The Plan is intended to qualify as an "employee stock purchase plan" within the meaning of Section 423 of the Internal Revenue Code. Accordingly, no income will be taxable to a participant until the shares purchased under the Plan are sold or otherwise disposed of.
If the shares are sold or otherwise disposed of within two years of after the first day of the applicable option period or within one year of the purchase date of the shares, then the participant will recognize ordinary income in the year of the sale or disposition equal to the amount by which the market value of the Company’s common stock on the purchase date exceeded the purchase price paid for those shares, and the Company will be entitled to an income tax reduction for such year equal to such excess. The participant will also recognize a capital gain to the extent the amount realized upon sale or disposition of the shares exceeds the sum of the aggregate purchase price for the shares and the ordinary income recognized in connection with the acquisition.
If the shares are sold more than two years after the first day of the applicable option period and more than one year after the purchase date of the shares, then the participant will recognize ordinary income in the year of the sale or disposition equal to the lesser of (1) the amount by which the fair market value of the Company’s common stock at the time of such sale or disposition exceeds the purchase price paid for the shares, and (2) the amount by which the fair market value of the Company’s common stock on the first day of the applicable option period exceeds the purchase price on such date. Any additional gain upon the sale or disposition will be taxed as a long-term capital gain, and the Company will not be entitled to an income tax deduction with respect to such disposition.
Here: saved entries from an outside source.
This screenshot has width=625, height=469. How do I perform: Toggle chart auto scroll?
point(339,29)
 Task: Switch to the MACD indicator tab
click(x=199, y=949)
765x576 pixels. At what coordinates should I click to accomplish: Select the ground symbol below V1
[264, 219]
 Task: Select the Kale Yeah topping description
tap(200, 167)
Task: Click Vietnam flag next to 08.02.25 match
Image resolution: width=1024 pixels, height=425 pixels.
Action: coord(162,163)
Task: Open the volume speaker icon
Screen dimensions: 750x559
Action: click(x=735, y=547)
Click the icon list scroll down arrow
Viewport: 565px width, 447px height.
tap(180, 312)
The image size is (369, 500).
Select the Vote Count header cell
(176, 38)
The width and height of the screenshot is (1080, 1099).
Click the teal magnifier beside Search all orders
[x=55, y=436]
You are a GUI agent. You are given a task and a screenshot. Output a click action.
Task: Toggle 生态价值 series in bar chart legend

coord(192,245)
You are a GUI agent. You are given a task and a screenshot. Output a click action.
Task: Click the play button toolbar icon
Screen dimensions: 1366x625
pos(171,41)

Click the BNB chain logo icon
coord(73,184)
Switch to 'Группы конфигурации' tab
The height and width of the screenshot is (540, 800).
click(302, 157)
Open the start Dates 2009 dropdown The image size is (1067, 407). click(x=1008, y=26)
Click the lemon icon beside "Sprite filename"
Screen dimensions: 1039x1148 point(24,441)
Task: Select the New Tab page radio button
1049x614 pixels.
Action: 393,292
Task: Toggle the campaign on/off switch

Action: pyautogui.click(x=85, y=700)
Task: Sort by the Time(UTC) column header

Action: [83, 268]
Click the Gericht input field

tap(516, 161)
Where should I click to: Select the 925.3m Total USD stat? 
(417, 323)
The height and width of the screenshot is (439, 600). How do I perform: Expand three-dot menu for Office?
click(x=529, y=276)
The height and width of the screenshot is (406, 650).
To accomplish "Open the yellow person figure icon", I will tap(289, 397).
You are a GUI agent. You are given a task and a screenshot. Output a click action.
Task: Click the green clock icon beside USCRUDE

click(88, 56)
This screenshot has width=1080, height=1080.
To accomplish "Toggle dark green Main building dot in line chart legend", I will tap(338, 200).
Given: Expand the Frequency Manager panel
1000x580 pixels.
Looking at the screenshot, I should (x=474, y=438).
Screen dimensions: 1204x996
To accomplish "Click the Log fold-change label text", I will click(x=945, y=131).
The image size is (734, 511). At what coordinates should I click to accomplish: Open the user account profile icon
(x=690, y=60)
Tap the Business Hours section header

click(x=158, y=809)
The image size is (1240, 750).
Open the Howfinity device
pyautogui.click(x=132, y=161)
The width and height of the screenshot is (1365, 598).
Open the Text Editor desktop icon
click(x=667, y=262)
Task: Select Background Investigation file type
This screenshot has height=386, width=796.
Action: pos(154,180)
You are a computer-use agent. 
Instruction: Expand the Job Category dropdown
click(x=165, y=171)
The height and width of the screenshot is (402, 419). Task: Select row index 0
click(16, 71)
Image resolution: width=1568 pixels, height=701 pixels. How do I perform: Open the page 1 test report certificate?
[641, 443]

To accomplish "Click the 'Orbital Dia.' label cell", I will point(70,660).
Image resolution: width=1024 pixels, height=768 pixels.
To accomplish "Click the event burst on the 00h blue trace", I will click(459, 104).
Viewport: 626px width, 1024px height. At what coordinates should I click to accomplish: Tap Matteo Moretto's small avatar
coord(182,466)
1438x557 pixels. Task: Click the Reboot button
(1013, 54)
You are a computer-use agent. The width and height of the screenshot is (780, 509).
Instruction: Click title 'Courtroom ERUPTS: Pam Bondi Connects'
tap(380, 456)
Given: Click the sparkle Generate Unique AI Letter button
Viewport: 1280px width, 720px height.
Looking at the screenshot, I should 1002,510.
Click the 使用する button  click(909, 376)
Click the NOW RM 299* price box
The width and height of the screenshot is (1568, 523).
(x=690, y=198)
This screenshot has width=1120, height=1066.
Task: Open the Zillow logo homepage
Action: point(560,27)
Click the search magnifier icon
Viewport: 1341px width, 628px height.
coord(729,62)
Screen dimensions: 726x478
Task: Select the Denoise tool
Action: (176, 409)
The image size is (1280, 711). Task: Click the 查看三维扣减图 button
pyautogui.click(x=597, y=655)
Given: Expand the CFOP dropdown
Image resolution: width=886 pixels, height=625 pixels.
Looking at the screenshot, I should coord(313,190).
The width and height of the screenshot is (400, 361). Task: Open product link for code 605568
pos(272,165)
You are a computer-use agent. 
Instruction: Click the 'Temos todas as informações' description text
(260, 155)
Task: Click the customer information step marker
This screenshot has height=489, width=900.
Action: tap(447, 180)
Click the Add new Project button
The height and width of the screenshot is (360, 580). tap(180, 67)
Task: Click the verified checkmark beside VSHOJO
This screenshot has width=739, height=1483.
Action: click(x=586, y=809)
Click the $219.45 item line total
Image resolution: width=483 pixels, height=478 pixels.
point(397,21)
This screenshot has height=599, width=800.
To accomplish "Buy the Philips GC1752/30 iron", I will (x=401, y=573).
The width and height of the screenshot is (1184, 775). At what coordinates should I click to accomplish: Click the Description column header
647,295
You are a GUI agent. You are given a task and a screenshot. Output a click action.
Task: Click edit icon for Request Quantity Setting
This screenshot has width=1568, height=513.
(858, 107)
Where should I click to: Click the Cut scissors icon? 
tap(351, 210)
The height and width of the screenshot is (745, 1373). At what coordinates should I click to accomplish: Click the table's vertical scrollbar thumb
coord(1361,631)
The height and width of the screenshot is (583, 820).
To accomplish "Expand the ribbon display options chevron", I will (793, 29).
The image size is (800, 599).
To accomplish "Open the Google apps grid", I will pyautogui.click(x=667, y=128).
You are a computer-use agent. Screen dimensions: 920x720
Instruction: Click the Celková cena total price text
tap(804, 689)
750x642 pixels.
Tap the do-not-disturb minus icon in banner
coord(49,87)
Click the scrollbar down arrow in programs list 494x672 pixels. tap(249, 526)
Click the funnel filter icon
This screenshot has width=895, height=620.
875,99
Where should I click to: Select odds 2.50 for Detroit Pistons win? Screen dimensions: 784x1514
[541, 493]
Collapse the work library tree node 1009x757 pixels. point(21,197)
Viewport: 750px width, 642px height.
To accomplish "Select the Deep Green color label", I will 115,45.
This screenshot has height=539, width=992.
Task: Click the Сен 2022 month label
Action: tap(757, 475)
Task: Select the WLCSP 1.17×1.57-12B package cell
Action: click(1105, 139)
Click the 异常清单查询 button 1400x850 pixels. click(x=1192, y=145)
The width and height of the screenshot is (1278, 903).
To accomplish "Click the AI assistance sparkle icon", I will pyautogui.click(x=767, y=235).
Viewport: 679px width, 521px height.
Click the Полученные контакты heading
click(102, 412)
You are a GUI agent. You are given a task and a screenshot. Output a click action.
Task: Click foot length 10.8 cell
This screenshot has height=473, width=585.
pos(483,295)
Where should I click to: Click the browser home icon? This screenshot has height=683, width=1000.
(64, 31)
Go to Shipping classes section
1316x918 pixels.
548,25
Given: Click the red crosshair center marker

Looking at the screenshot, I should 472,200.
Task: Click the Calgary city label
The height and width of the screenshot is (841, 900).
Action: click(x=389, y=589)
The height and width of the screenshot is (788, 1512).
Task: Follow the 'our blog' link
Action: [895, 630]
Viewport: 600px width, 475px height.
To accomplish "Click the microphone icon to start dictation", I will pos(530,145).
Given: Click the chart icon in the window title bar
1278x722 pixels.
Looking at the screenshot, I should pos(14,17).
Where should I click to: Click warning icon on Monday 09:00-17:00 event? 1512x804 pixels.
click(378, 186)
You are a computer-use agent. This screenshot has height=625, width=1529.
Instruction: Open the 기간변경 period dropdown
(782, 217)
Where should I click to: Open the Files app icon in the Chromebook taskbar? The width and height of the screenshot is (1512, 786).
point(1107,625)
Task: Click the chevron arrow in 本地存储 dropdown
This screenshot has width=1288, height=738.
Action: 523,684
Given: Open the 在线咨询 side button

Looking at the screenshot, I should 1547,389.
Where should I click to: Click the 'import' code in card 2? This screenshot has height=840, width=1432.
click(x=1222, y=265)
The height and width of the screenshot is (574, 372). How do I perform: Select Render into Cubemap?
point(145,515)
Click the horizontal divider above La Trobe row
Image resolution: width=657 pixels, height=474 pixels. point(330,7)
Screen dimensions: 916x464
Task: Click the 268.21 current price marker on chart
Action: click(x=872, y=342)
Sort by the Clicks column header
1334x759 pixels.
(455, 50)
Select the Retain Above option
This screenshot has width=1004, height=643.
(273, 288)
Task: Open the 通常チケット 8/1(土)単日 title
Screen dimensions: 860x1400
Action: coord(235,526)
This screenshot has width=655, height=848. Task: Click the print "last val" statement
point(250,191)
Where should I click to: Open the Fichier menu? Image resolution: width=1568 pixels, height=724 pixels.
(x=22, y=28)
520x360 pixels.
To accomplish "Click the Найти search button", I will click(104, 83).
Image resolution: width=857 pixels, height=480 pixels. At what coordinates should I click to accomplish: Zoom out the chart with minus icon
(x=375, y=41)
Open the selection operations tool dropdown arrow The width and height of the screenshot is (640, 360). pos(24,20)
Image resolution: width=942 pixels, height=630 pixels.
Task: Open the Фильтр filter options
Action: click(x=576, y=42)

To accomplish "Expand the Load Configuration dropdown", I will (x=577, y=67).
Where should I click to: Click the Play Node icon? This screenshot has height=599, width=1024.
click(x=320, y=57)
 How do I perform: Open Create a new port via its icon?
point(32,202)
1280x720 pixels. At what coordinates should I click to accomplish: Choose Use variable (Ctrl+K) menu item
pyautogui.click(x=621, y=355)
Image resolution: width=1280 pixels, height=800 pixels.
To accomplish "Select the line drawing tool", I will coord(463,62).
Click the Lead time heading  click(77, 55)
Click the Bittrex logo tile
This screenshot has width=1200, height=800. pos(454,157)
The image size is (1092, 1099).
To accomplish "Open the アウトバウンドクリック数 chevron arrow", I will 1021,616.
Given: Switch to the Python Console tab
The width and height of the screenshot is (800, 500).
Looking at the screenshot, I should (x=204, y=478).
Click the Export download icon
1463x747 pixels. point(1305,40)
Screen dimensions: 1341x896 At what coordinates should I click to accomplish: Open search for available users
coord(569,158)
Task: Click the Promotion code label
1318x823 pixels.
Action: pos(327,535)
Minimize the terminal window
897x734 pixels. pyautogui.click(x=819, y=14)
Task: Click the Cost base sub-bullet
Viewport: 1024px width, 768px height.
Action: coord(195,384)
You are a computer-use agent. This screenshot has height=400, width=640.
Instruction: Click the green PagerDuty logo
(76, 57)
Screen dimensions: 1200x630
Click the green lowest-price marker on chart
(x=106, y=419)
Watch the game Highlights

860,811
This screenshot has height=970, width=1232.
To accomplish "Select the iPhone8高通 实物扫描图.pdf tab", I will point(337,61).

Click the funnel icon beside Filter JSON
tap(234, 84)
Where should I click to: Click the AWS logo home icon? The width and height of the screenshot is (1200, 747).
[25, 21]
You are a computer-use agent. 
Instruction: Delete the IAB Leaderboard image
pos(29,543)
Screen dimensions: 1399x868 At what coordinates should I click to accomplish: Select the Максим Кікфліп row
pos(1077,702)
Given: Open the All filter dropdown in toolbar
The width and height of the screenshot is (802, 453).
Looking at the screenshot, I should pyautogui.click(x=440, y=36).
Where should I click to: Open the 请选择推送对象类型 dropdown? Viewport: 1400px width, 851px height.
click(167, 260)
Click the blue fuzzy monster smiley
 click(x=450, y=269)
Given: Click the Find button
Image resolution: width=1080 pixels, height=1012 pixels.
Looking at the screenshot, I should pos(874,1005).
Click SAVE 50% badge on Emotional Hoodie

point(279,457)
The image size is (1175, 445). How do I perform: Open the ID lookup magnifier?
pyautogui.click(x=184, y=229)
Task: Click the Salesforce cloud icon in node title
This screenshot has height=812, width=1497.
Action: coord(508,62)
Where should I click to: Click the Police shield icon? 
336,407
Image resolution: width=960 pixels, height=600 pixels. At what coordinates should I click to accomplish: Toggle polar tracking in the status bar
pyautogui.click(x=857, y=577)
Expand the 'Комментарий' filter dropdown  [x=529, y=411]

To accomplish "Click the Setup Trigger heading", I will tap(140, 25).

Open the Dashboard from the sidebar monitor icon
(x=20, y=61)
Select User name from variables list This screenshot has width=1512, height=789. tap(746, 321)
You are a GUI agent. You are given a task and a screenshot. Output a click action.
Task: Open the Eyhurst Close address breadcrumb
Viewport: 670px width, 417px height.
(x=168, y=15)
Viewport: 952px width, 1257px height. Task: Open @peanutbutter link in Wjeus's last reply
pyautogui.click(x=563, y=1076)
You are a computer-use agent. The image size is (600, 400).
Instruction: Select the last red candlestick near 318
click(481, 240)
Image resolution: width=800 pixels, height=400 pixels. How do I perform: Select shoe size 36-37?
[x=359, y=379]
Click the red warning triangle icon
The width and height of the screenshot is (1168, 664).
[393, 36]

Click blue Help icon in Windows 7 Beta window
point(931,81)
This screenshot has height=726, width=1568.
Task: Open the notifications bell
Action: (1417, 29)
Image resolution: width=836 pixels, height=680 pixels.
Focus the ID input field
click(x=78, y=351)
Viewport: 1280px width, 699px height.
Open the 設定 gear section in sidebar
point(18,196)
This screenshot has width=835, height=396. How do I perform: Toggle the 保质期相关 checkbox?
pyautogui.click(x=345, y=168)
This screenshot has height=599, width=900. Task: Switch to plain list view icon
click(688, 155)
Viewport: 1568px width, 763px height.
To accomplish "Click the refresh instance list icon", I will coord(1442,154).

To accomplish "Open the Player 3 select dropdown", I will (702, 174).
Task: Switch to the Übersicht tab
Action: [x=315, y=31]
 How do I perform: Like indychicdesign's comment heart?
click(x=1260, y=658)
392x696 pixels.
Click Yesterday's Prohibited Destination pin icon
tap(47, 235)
Effective Date of the Plan
If approved by the shareholders, the Plan will become effective [•], 2017 and will remain effective until terminated by the Board.
THE BOARD RECOMMENDS A VOTE "FOR" APPROVAL OF FLAGSTAR BANCORP, INC. EMPLOYEE STOCK PURCHASE PLAN.
WHERE YOU CAN FIND MORE INFORMATION
We are subject to the informational requirements of the Exchange Act, and, in compliance with the Exchange Act, we file periodic reports and other information with the SEC. These reports and the other information we file with the SEC can be read and copied at the public reference room facilities maintained by the SEC in Washington, DC at 100 F Street, N.E., Washington, DC 20549. The SEC's telephone number to obtain information on the operation of the public reference room is (800) SEC-0330. These reports and other information are also filed by us electronically with the SEC and are available at the SEC's website, www.sec.gov.
SHAREHOLDER PROPOSALS FOR THE 2018 ANNUAL MEETING
Shareholders who intend to present a proposal for action at the 2018 Annual Meeting of Shareholders (the "2018 Annual Meeting") and would like a copy of the proposal included in our proxy materials pursuant to Rule 14a-8 under the Exchange Act must forward a copy of the proposal or proposals to our principal executive office at 5151 Corporate Drive, Troy, Michigan, 48098. Any such proposal must be received by us not later than December 12, 2017. In order to be included in the proxy statement, such proposals must comply with the requirements set forth in Rule 14a-8 under the Exchange Act.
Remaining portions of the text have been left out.